A Method on Recirculating Draft Line Cleaning

                                                                                                                              -Will Lambert

While there are many ways to clean beer lines, I find that the use of a submersible pump circulating through the daisy-chained lines is the easiest. Especially since you can essentially set it and forget it while you move onto other projects. Since the solution is circulating, you do not need to worry about a cleaner sitting in the lines for an extended period. I use flare disconnects, so you might need some different parts if you have barb fittings.

Parts Used

  • Submersible pond pump
  • Faucet cleaning adapter (1 per tap)
  • ¼ MPT x ¼ MFL fitting  (My pump has ¼” female threads, so I can use this fitting to connect directly to the beer line.
  • ¼ MFL x ¼ MFL fitting (If you use barbed fittings from your beer line, a jump post will work instead.)
  • Liquid line cleaner
  • 5/16” ID tubing
  1. Fill a bucket with 2-3 gallons of your cleaning solution.
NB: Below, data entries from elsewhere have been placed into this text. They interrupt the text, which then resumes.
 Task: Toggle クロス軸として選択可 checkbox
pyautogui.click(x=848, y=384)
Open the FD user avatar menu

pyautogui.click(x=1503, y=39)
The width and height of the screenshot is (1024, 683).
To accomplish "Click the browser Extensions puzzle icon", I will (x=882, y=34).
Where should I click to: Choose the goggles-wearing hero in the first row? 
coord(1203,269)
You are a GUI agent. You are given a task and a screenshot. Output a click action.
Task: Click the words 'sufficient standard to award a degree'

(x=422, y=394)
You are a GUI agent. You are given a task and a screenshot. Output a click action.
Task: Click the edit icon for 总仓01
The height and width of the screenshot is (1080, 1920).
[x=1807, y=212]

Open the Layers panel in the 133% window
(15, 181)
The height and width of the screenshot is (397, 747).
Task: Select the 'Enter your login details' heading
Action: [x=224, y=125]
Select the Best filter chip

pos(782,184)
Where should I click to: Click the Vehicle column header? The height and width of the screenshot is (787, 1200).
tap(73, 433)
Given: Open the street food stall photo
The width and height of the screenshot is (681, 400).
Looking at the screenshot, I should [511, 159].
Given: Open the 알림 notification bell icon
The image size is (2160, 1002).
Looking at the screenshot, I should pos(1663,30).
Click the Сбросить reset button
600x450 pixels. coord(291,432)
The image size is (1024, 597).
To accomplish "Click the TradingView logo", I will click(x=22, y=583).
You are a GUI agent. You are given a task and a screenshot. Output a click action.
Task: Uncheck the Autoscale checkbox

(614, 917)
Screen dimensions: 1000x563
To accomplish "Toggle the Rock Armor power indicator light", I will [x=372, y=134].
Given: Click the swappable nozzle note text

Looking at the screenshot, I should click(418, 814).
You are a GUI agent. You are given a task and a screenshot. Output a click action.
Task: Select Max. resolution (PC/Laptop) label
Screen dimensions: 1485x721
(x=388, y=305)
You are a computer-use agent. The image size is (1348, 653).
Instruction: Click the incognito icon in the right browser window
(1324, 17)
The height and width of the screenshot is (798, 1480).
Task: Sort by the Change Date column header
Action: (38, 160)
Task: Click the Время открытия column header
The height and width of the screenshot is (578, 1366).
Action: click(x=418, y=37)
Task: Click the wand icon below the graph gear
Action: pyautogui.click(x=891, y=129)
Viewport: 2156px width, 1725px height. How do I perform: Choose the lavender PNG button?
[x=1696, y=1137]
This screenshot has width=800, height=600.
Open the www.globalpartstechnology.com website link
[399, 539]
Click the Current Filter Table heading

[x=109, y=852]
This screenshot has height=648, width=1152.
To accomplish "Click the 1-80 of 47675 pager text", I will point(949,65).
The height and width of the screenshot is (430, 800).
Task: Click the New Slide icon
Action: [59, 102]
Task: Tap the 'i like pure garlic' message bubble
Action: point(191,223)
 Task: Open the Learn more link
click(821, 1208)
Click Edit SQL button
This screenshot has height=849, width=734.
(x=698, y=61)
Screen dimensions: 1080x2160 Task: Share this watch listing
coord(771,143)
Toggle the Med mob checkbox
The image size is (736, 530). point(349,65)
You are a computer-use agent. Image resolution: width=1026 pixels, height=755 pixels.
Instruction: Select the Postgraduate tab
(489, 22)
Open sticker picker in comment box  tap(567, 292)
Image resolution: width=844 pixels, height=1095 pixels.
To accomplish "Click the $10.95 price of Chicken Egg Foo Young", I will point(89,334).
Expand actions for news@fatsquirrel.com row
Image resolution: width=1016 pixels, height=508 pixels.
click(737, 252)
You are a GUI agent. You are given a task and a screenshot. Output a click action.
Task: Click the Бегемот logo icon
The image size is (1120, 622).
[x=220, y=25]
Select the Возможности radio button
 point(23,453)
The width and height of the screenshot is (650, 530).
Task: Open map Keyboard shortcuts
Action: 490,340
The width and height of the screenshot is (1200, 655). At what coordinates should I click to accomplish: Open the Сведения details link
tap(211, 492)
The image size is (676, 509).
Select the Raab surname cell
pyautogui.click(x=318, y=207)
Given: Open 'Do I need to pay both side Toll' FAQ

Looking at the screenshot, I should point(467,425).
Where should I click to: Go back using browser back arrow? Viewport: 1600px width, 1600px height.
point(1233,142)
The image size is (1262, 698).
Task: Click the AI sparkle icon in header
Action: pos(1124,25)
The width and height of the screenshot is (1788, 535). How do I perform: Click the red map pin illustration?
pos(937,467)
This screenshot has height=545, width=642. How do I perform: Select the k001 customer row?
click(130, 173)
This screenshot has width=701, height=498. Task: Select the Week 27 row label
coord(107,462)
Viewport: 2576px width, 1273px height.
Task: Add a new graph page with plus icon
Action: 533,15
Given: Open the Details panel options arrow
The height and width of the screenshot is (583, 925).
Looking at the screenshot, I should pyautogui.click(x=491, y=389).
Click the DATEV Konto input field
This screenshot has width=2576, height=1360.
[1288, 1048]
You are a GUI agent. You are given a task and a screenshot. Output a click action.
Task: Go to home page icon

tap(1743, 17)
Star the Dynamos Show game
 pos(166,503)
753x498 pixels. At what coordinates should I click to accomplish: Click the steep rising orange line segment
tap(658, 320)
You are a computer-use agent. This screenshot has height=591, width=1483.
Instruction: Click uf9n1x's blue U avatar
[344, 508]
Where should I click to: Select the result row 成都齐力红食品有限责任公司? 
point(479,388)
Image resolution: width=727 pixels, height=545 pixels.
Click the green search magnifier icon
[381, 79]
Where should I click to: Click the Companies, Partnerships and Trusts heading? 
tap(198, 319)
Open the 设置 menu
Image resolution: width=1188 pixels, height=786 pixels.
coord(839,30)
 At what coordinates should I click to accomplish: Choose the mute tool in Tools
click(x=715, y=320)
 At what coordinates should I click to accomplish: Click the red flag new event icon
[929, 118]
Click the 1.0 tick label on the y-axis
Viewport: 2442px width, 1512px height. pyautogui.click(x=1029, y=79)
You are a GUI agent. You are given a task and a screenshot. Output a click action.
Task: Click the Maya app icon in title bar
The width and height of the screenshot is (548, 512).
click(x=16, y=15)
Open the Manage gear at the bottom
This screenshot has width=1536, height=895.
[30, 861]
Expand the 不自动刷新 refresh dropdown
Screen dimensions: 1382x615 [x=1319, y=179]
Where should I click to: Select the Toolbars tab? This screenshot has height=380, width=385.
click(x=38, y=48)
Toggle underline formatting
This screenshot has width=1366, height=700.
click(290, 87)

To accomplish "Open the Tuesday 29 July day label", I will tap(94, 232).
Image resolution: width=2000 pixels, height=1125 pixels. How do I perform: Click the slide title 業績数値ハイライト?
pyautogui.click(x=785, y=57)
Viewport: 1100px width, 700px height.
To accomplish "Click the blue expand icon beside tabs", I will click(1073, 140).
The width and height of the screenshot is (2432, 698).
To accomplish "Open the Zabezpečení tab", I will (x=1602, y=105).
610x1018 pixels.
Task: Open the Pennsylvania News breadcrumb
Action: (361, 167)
I use PBW, but a specialized beer line
    cleaner or caustic solution can be used.
  2. Remove the faucets, disassemble, and place parts in cleaning solution.
  3. Attach a faucet cleaning adapter to each faucet outlet. Attach tubing to connect faucets 1 & 2, and open-ended tubing attached to faucet 3. Do not forget the rubber gasket behind each one.
  4. Remove and disassemble all liquid disconnects and place the parts in the cleaning solution.
  5. Connect the ¼ MPT x ¼ MFP fitting to the pump, and connect beer line 1.
  6. Connect beer lines 2 & 3 with the flare x flare fitting.
  7. Place the pump in the cleaning solution, along with the end of the line connected to tap three.
  8. Plug in the pump, and let the solution circulate 5-7 minutes. (Or longer. Go make a sandwich
    and watch an episode of something on Netflix. Whatever works.)
  9. After your allotted cleaning time, turn off the pump, and move it and the various parts to a
    bucket of clean water. Plug in the pump and place the end of the line three hose into another
    bucket. (Sometimes I’ll run the discharge into the PBW bucket until it no longer feels slick, and then allow the rinse water to recirculate.)
  10. Repeat the above process to flush the lines with sanitizer.
  11. Disconnect all the lines and reassemble your tap system.

    If you have a different number of taps, you will need to adjust the configuration. 2 taps will not need the flare-by-flare fitting as line 2 would be the exhaust, for example. I have done this when I’ve only had two lines that needed cleaning. In the end you will need to add or subtract parts as needed to accommodate your system, and how many lines you need to clean at a given time.

    Get a pump with enough head pressure to get higher than your taps are from the floor. Mine says that it has got 5.2 feet of lift, and my taps sit at about 4 feet. I have to set the bucket on a chair to get everything rolling. When it is time to replace it, I will be getting a more powerful pump so that everything stays on the ground.

    Instead of the fountain pump, one could use a sump pump such as the one used in a keg washer. You would want to add a valve to the assembly that would connect the ¾ inch PVC to the beer line. You could use a brew pump.

    A jumper post will allow you to connect your liquid disconnects without removing them.